### DIRECTIONS FOR THIS TASK:
Recast the lines below, from the line containing "Open the Choose App dropdown" up to and including the line containing "Click the wpmarmite.com", as a Markdown table with the columns Number and Entry, leaving out blank lines.

--- begin PROVIDED MATERIAL ---

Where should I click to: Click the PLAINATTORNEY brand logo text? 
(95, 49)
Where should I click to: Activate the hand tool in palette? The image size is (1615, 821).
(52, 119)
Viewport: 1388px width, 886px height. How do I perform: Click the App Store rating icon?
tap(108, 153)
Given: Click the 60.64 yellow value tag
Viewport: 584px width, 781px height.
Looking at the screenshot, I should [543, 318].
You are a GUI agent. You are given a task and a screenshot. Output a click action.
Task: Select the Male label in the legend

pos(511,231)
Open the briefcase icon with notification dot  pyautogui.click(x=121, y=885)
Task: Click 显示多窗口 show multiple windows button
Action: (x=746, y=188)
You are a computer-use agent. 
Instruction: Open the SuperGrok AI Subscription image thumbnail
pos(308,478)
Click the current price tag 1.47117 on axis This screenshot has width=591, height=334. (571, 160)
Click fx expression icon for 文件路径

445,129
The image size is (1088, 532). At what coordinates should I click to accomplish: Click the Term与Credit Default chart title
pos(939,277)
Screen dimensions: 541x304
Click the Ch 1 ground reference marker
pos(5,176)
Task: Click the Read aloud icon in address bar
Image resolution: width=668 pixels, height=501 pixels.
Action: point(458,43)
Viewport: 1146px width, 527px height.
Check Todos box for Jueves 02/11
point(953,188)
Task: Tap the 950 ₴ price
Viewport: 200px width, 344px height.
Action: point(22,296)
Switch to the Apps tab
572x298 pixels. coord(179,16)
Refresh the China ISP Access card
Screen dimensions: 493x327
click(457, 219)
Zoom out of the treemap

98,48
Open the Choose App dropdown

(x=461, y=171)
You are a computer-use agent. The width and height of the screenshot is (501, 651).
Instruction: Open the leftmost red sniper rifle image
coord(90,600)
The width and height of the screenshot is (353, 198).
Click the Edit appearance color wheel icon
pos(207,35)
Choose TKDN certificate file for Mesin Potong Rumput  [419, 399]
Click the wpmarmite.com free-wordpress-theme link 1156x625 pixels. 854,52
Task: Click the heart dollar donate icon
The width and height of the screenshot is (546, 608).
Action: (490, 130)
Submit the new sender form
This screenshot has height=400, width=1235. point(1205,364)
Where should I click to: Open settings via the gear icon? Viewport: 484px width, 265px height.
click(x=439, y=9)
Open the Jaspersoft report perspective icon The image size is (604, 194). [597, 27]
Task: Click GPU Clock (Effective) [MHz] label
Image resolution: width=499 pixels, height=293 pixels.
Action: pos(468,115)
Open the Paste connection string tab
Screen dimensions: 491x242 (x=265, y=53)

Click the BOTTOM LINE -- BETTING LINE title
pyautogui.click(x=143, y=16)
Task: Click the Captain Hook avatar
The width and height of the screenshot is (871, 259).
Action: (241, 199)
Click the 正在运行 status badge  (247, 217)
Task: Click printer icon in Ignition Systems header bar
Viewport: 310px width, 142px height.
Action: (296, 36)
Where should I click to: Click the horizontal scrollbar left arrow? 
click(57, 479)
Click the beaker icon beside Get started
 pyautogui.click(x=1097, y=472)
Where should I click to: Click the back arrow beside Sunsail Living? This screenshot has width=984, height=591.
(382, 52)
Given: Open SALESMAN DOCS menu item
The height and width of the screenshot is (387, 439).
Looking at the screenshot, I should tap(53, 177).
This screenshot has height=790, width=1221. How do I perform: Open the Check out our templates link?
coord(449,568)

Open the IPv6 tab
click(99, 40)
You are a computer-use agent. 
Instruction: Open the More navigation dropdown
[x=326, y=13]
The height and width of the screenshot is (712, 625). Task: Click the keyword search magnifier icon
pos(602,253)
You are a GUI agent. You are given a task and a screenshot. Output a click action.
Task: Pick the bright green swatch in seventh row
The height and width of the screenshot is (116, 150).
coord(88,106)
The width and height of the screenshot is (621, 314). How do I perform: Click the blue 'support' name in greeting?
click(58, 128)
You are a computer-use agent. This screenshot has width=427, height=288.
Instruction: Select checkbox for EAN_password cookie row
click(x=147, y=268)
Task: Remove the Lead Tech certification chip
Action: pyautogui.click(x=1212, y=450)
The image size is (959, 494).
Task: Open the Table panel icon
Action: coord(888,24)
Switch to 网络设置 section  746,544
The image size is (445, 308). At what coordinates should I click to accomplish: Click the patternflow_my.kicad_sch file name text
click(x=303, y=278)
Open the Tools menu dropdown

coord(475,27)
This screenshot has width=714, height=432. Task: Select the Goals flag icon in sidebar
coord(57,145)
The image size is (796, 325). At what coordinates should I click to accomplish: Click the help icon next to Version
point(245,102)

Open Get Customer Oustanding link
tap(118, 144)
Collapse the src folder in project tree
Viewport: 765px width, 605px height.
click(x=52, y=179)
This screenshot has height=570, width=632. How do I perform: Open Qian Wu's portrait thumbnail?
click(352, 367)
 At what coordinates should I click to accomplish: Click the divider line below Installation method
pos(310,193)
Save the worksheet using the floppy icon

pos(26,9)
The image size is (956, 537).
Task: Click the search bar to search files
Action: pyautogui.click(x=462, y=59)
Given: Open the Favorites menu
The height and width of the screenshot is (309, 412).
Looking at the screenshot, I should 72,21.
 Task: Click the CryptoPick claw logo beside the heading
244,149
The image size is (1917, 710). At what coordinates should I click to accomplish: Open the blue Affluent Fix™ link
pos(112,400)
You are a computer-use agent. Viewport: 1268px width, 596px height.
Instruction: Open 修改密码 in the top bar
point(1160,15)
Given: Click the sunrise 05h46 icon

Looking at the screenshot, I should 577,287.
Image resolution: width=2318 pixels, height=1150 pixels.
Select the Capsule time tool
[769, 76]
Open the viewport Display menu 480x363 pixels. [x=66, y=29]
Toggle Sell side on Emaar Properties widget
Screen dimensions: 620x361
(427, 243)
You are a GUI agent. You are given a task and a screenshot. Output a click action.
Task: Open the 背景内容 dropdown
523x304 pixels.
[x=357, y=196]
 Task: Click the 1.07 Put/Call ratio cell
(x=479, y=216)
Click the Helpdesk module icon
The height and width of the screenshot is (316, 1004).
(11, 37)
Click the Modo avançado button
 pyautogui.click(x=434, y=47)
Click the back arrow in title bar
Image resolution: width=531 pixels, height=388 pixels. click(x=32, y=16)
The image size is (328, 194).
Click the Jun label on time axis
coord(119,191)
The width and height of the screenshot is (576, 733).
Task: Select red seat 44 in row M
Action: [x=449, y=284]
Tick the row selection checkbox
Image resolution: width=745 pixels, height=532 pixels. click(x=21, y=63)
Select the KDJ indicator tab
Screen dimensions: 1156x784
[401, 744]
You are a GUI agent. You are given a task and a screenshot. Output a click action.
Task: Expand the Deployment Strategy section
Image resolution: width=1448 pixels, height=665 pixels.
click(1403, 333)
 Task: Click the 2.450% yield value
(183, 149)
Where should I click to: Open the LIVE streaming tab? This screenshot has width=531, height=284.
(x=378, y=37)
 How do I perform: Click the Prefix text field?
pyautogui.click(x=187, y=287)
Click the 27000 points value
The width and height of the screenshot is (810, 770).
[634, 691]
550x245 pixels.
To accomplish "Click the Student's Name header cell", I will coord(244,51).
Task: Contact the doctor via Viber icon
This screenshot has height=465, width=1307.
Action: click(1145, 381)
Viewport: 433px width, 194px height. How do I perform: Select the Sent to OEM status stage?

--- end PROVIDED MATERIAL ---

### EXPECTED ANSWER:
| Number | Entry |
|---|---|
| 1 | Open the Choose App dropdown |
| 2 | (x=461, y=171) |
| 3 | You are a computer-use agent. The width and height of the screenshot is (501, 651). |
| 4 | Instruction: Open the leftmost red sniper rifle image |
| 5 | coord(90,600) |
| 6 | The width and height of the screenshot is (353, 198). |
| 7 | Click the Edit appearance color wheel icon |
| 8 | pos(207,35) |
| 9 | Choose TKDN certificate file for Mesin Potong Rumput  [419, 399] |
| 10 | Click the wpmarmite.com free-wordpress-theme link 1156x625 pixels. 854,52 |